▸ EXERCISE DETAILS: Would you please transcribe, exactly as written, the lines of the entries below starting at the one that holds "Image resolution: width=1465" and ending at the one that holds "Screen dimensions: 632x316", both included?

Stored items from a collection:

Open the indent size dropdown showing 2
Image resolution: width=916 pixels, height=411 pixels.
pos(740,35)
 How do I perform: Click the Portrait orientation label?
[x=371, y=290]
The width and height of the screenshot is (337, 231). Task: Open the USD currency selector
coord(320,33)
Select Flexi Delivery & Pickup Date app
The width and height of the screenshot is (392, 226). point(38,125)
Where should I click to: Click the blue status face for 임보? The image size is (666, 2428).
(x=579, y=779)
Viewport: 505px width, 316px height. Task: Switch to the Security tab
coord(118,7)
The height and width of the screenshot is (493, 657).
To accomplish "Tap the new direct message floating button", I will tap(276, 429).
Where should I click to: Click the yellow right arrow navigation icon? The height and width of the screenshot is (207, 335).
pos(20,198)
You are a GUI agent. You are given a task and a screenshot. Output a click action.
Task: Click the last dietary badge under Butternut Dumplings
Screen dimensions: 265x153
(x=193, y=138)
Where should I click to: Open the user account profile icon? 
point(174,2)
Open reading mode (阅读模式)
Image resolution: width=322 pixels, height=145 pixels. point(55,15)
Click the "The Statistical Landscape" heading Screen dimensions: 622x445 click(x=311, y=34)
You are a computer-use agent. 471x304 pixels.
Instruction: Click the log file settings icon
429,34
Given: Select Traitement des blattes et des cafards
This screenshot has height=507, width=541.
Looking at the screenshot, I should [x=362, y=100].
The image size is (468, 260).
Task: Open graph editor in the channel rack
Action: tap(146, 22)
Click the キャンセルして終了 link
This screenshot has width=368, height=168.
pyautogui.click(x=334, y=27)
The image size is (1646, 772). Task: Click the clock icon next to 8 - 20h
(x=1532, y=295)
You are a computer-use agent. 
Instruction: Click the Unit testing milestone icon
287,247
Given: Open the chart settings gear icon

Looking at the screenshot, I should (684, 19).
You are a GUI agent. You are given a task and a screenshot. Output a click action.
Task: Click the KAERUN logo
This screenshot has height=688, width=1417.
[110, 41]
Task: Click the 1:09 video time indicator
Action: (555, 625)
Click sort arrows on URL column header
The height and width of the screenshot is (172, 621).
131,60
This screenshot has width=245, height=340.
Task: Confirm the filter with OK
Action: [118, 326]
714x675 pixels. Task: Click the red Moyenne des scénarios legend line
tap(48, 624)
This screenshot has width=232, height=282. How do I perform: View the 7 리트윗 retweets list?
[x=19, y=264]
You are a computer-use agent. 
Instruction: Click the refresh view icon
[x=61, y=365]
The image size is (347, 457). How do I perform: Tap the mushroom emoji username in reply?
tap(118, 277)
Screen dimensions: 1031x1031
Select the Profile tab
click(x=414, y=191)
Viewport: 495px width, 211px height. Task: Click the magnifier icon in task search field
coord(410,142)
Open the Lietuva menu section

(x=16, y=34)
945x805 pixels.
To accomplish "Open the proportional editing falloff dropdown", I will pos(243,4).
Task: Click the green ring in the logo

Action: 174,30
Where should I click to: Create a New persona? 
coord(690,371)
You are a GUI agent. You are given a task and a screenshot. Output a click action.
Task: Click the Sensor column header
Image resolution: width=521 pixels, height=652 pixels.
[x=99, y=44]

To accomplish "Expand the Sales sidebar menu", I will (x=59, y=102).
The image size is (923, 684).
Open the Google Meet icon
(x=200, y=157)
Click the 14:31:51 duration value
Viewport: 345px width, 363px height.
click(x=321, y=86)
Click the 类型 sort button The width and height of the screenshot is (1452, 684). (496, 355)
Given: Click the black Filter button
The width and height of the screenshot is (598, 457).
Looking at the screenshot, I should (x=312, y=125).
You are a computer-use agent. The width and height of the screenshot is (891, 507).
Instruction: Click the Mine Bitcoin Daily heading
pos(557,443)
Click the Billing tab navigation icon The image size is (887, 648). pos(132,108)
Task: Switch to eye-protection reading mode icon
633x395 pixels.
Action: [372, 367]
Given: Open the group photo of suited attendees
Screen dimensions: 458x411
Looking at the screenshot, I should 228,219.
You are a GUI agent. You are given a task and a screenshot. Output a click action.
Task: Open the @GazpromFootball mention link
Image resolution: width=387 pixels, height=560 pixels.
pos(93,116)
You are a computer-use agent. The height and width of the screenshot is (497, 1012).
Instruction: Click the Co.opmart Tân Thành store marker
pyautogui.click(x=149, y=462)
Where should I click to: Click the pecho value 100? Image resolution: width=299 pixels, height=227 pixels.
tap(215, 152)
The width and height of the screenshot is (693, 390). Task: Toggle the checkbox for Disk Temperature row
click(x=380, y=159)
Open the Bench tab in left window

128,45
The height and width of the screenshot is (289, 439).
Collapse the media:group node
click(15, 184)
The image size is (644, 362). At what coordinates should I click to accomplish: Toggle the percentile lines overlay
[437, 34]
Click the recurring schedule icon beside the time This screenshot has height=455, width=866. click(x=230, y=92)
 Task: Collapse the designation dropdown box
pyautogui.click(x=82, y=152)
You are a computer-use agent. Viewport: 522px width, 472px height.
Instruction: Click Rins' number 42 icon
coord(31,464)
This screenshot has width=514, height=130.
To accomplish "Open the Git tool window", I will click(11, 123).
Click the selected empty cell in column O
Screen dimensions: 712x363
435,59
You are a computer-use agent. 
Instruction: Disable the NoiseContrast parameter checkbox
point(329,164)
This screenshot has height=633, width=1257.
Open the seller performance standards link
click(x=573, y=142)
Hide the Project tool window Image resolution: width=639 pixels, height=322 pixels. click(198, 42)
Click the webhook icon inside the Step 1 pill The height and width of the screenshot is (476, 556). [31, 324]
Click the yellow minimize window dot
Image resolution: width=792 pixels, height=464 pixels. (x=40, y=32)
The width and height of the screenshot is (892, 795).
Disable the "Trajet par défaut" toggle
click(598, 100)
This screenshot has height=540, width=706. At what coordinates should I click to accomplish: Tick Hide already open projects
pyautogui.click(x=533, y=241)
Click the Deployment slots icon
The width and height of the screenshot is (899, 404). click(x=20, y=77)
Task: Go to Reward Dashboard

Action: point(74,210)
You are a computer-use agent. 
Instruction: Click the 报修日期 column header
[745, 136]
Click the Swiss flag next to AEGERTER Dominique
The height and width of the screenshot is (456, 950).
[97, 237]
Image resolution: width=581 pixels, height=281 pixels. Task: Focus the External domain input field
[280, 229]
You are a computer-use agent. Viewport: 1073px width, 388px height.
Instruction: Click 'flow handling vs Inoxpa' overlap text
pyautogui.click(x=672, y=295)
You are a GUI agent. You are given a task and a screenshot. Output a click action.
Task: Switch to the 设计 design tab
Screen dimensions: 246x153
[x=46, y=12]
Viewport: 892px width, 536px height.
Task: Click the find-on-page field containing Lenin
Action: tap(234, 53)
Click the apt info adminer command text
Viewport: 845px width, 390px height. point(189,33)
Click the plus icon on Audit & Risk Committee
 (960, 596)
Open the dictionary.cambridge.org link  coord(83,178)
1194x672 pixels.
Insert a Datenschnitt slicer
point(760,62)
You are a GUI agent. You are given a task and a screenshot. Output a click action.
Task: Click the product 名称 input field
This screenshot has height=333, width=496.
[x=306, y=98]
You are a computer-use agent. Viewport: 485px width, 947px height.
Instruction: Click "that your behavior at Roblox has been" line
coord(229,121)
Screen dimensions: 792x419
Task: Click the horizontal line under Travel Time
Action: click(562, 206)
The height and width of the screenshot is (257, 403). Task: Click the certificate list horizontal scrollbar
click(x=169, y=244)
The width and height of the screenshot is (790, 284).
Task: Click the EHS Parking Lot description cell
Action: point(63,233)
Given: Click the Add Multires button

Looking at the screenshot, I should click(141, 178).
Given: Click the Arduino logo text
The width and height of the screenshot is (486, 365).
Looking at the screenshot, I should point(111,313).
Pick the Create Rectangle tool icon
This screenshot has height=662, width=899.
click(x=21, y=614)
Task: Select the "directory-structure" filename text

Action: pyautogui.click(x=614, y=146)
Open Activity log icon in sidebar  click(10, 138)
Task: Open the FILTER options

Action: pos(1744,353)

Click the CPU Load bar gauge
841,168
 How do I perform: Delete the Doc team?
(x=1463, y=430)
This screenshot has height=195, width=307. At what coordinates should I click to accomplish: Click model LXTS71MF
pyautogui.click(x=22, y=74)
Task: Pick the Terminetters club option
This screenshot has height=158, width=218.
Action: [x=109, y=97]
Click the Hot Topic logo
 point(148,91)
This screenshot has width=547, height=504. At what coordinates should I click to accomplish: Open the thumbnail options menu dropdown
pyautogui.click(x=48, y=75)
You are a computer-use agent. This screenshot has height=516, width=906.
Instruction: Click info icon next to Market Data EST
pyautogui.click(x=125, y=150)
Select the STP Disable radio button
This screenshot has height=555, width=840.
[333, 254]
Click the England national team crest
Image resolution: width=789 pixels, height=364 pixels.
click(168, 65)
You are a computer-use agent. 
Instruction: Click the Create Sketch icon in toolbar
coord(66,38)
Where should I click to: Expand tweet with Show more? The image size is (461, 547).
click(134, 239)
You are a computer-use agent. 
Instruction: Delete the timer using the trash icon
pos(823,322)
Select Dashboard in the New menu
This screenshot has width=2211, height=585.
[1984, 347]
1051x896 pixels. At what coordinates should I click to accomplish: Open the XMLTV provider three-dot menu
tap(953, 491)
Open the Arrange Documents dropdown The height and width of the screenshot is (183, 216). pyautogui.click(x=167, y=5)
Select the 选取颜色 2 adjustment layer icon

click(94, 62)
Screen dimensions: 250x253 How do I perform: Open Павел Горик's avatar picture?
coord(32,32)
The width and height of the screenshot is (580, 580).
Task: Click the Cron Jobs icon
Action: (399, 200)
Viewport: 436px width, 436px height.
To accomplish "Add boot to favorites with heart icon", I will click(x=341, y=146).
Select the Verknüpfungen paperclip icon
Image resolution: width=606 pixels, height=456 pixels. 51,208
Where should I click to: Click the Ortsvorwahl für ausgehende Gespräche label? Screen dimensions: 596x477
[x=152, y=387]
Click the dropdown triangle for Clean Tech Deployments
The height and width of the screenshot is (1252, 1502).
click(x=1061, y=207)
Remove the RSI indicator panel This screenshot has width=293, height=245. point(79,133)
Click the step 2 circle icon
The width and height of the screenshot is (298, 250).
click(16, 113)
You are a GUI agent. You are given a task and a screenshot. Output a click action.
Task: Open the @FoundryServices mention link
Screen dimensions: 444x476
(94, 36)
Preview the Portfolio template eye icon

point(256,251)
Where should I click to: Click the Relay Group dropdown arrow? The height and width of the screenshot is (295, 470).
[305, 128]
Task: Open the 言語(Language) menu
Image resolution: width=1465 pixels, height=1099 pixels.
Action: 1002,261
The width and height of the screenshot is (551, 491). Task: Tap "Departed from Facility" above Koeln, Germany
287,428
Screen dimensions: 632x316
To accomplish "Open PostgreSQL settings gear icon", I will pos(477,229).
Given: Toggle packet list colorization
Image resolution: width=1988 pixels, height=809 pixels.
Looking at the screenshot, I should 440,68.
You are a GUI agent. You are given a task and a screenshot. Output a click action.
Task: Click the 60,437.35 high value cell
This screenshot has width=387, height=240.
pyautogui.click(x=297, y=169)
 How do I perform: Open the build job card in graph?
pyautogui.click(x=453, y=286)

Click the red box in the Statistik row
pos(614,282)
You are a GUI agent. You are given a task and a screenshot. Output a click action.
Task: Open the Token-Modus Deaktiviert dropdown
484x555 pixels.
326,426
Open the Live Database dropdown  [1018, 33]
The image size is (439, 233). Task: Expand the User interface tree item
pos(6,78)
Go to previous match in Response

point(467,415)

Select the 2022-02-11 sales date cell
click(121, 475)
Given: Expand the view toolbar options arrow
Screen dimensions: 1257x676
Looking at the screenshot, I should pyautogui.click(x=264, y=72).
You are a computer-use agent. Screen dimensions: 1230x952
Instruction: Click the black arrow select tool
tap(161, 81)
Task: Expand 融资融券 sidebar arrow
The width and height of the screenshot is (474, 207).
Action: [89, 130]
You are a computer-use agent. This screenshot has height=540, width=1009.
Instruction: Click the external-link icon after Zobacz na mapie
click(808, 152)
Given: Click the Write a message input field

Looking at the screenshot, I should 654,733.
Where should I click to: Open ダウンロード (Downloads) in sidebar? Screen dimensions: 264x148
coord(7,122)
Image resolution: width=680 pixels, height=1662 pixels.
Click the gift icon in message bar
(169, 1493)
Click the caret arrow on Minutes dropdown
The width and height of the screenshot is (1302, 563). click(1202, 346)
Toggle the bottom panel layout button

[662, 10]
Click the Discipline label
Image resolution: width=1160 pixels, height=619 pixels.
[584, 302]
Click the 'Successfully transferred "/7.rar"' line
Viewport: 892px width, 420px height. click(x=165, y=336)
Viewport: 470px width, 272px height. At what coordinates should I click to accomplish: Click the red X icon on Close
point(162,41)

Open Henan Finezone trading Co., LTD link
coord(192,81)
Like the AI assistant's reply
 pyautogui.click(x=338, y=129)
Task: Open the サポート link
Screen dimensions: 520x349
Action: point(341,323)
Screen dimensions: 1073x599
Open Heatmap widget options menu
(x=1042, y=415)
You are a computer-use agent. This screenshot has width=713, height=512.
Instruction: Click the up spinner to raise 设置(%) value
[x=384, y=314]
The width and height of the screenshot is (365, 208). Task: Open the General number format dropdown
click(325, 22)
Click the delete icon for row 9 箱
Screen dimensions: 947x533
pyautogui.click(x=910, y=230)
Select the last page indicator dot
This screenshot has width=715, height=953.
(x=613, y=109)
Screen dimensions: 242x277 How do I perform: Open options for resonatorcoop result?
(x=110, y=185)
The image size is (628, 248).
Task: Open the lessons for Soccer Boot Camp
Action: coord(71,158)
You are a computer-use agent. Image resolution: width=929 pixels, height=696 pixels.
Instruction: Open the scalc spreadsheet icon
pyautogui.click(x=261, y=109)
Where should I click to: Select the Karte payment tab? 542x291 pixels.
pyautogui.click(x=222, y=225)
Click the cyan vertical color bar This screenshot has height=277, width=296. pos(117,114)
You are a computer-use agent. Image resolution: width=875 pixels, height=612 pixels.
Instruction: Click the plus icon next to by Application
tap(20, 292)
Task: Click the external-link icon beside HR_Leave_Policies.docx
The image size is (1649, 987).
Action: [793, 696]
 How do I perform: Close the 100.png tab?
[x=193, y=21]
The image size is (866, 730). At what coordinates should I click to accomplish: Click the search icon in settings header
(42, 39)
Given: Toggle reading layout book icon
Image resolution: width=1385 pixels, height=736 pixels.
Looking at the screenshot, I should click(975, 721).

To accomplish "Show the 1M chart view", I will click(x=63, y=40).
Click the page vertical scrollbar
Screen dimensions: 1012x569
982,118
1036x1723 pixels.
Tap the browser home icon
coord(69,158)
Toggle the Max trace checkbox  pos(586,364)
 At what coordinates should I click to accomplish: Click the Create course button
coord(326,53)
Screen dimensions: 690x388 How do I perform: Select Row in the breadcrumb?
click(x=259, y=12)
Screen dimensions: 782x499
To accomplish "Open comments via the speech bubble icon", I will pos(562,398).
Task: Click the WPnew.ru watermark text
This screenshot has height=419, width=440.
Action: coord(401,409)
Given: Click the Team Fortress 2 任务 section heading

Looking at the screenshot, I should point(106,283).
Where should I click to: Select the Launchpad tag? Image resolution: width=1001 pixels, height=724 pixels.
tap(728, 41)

▸ WRITTEN ANSWER:
Image resolution: width=1465 pixels, height=1099 pixels.
Action: 1002,261
The width and height of the screenshot is (551, 491). Task: Tap "Departed from Facility" above Koeln, Germany
287,428
Screen dimensions: 632x316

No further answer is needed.